The documentary takes us along for the ride, leading us all to hope that this man's dream of opening a herpetology institution on a farm in New Jersey would make all his struggles eventually seem worthwhile. We’re always told we can make our dreams come true, so can’t we? In fact, the filmmakers reveal at the screening that they had pictured Richard’s final narrative on the grounds of the turtles' new conservation area in NJ.

However, Richard makes his final remarks from Coney Island after some devastating realizations about this life's work and dreams. It left me with the feeling that the filmmakers had seemed intent to take us on the hard road from the very start, deciding to leave out every spark of life, every new egg hatched, every glory that Richard achieved along the way. In the end, it's Richard who reveals the narrative we’ve clung to all along, ”It's not the process he admits, it's the end goal”, and without achieving your dreams it makes the whole process worthless. I can’t say I agree, Richard made some amazing headway and I think he should be recognized for that alone. However where he failed, or where others failed him, was in raising the funds necessary to make the Herpetology Institution a reality.

As a turtle lover myself (see my 13-year-old turtle pictured above) I found it extremely hard to digest the lack of attention given to species who are falling into extinction, mostly because no institution exists that cares enough. The Turtle Survival Alliance does offer some hope but has very little funding to work with. If there is anything you can do to help, please visit: http://www.turtlesurvival.org/

Friday, May 05, 2006

Bombay Calling

Most of us would never want to work at a call centre, but in many parts of the world this outsourced occupation is offering new hope for youth who have the ability to speak English. Offering up to 10,000 rupees a month ($300 Canadian), it's a tough and competitive occupation. If you miss a day you'll be fined (never mind one's wife is giving birth) and if you don't make a sale you'll be standing up until you can close one.

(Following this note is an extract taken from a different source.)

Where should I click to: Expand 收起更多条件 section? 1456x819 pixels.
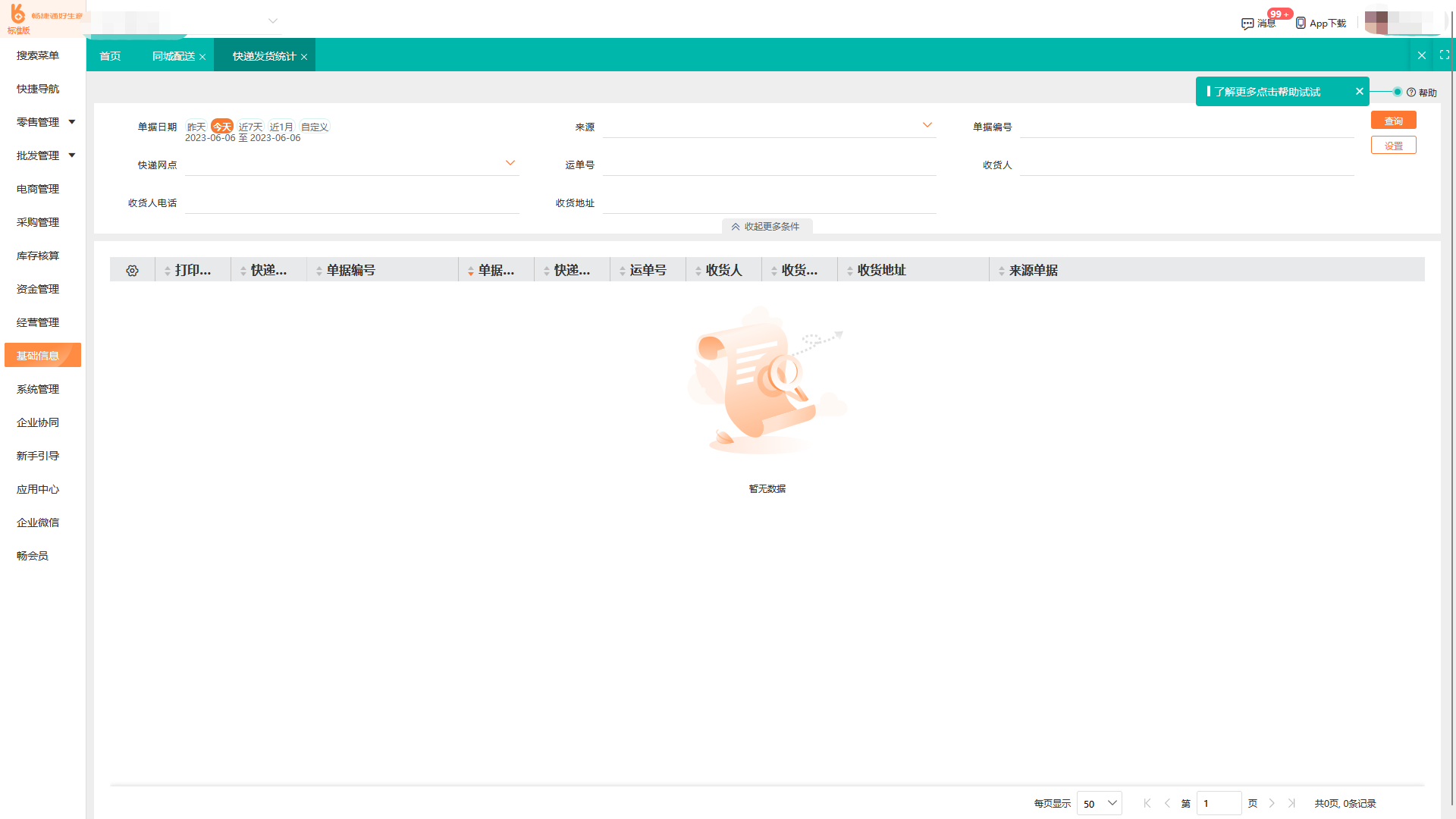click(x=764, y=226)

Bombay Calling, which played today at Toronto's Hot Docs festival, gives us a window into the world of Indian youth living the good life. With what we would consider a meagre salary, they can offer their parents their own apartment, eat out every day and party 'til dawn. Beyond that, Bombay Calling seeks to point out the parallel between increased prosperity in India and the westernization of this large nation; interviews are conducted outside call centres at Pizza Hut, while Nescafe and Coca-Cola ads dot the cityscape. We all know it's inevitable, with globalization and free trade companies can jump across borders and find new markets. Realisticaslly, this documentary shows us that this movement works both ways, and it appears to be a win-win situation.

Bombay Calling was produced by the National Film Board of Canada and has been acquired by National Geographic.

Monday, May 01, 2006

Apple Now Down to The Core

One of the first things Toronto blog 416style shared with its readers was news about the Apple store opening in Yorkdale Mall near the 401. This writer was none too pleased that the new store wasn't positioned as a downtown Apple landmark location. Less than a year later, we'll get our Apple in the core, at Toronto's famous Eaton Centre. The Grand Opening takes place this Saturday May 6th at 9:30am.